Yargıtay Kararı 20. Ceza Dairesi 2015/15032 E. 2016/949 K. 18.02.2016 T.

YARGITAY KARARI
DAİRE : 20. Ceza Dairesi
ESAS NO : 2015/15032
KARAR NO : 2016/949
KARAR TARİHİ : 18.02.2016

Tebliğname No : 10 – 2015/222192
Mahkeme : MERSİN 3. Ağır Ceza Mahkemesi
Karar Tarihi -Numarası : 12.05.2015-2015/160 esas ve 2015/214 karar
Suç : Uyuşturucu madde ticareti yapma

Dosya incelendi.
GEREĞİ GÖRÜŞÜLÜP DÜŞÜNÜLDÜ :
1-Yargıtay Ceza Genel Kurulu’nun 25/11/2014 tarih 2013/9-610 esas 2014/512 sayılı kararında da belirtildiği üzere;
5271 sayılı CMK’nın 2/e, 161 ve 2559 sayılı PVSK’nın Ek 6. maddeleri uyarınca bir suçun işlendiği izlenimini veren bir hâli öğrenen kolluğun derhal Cumhuriyet savcısına olayı haber verip emri doğrultusunda soruşturma işlemlerine başlaması gerekmekte olup, usulüne uygun adli arama emri veya kararı almadan delil elde etmek amacıyla yapılan arama işleminde usulüne uygun verilmiş bir arama kararı bulunmadığında arama açıkça hukuka aykırı olup, bu arama sonucunda elde edilen delillerin hükme esas alınması da mümkün değildir.

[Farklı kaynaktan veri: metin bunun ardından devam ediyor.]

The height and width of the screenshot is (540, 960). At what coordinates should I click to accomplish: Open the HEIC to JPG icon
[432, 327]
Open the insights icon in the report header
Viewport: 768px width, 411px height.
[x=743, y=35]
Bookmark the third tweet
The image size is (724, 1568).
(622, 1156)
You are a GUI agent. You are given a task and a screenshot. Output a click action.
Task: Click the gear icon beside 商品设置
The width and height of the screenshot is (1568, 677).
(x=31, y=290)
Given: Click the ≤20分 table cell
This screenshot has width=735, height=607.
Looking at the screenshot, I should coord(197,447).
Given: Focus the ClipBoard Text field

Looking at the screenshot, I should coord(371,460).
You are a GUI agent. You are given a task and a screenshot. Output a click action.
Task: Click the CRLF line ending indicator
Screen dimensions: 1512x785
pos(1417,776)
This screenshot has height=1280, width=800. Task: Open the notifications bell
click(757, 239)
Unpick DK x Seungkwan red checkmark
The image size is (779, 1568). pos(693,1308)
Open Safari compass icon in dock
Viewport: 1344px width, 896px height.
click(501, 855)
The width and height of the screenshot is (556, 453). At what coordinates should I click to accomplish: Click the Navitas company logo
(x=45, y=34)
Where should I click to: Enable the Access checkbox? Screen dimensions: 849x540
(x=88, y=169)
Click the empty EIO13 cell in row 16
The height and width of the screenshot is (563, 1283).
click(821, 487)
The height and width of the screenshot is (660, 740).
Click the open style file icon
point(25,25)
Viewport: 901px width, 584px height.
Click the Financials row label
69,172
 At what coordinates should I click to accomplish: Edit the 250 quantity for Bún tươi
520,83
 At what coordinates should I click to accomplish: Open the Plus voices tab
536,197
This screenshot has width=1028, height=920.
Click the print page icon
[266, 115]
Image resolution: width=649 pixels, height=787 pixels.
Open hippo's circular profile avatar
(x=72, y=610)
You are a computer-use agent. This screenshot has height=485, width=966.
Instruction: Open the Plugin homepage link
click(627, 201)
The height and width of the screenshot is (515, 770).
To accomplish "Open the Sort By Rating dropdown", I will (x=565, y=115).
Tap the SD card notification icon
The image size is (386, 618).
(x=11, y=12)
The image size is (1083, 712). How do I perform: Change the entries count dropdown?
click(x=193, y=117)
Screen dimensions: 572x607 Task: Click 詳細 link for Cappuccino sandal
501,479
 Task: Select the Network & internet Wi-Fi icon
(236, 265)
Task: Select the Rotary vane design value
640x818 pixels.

Bu nedenle;
Dosya içerisinde bulunan 18.03.2015 tarihli madde fiziki takip yakalama ve el koyma tutağına göre; uyuşturucu madde satıcılarına yönelik çalışmalar sırasında, sanık …okul civarına geldiği burada beklerken sık sık telefonla konuştuğu, bu arada yanına gelen iki kişiye birşeyler alıp verdiğinin görülmesi üzerine, uyuşturucu aldığı düşünülen … ve … isimli şahısların durdurulduğu, önleme arama kararı uyarınca … isimli şahsın üzerinde yapılan aramada pantalon sağ cebinde 0.46 gr uyuşturucu eroin maddesinin ele geçtiği, daha sonra sanık…yakalanmak istendiği sırada kaçmaya çalıştığı, etkisiz hale getirilerek karakola götürüldüğü ve yapılan üst aramasında suç unsuruna rastlanmadığı, sağ ayağında bulunan çorap çıkarıldığında 6 parça halinde uyuşturcu maddelerin ele geçirilmesi karşısında;
Sanık hakkında suç şüphesi olduğu bu aşamada hakkında adli arama kararı alınması gerektiği nazara alınarak;
a-Şüphelinin üstünde arama yapılmasına ilişkin CMK’nın 116-119. maddelerine uygun bir arama kararı ya da yazılı emir olup olmadığının araştırılıp varsa temini ile dosyaya eklenmesi,
b)Aramaya ilişkin bir karar ya da yazılı emir bulunmaması halinde, yapılan arama ve bunun sonucu elde edilen deliller hukuka aykırı olup Anayasanın 38/6, CMK’nın 206/2-a, 217/2 ve 230/1-b maddelerine göre hükme esas alınamayacağı,
Hususları da dikkate alınarak tüm deliller birlikte değerlendirilerek sanığın hukuki durumunun tayin ve takdiri gerekirken eksik araştırmaya dayalı olarak hüküm kurulması,
2-Kabule göre de;
a-TCK’nın 53. maddesinin uygulanması ile ilgili olarak Anayasa Mahkemesi’nin 08.10.2015 tarih ve E.2014/140; K.2015/85 sayılı kararının infaz aşamasında gözetilmesi mümkün görülmüştür.
b-Tekerrüre esas alınan ilam hakkında, Ceza Genel Kurulu’nun 13.12.2011 tarih ve 214-270, 20.12.2011 tarih ve 215-279 sayılı kararlarında açıklandığı üzere sabıka kaydında yer alan mahkumiyet hükmüne ilişkin sonradan yürürlüğe giren yasa hükümleri uyarınca uyarlama yapılıp yapılmadığı araştırılarak, sanığın tekerrür oluşturan kullanmak için uyuşturucu madde bulundurma suçundan verilen mahkumiyeti ile ilgili olarak, sonradan yürürlüğe giren 5237 sayılı TCK’nın 6545 sayılı Kanunla değişik 191. maddesinde düzenlenmesi ve koşullarının oluşması durumunda, “hükmün açıklanmasının geri bırakılması” ve “davanın düşmesi” seçeneklerine de yer verilmesi nedeniyle, bu husus araştırılarak uyarlama yargılaması yapılıp yapılmadığı, yapılmamış ise yapılmasının sağlanarak sonucuna göre sanık hakkında TCK’nın 58. maddesinin uygulanması gerektiğinin gözetilmemesi,
Bozmayı gerektirmiş, sanık müdafiinin temyiz itirazları bu nedenle yerinde görülmüş olduğundan, hükmün BOZULMASINA, 18.02.2016 tarihinde oybirliğiyle karar verildi.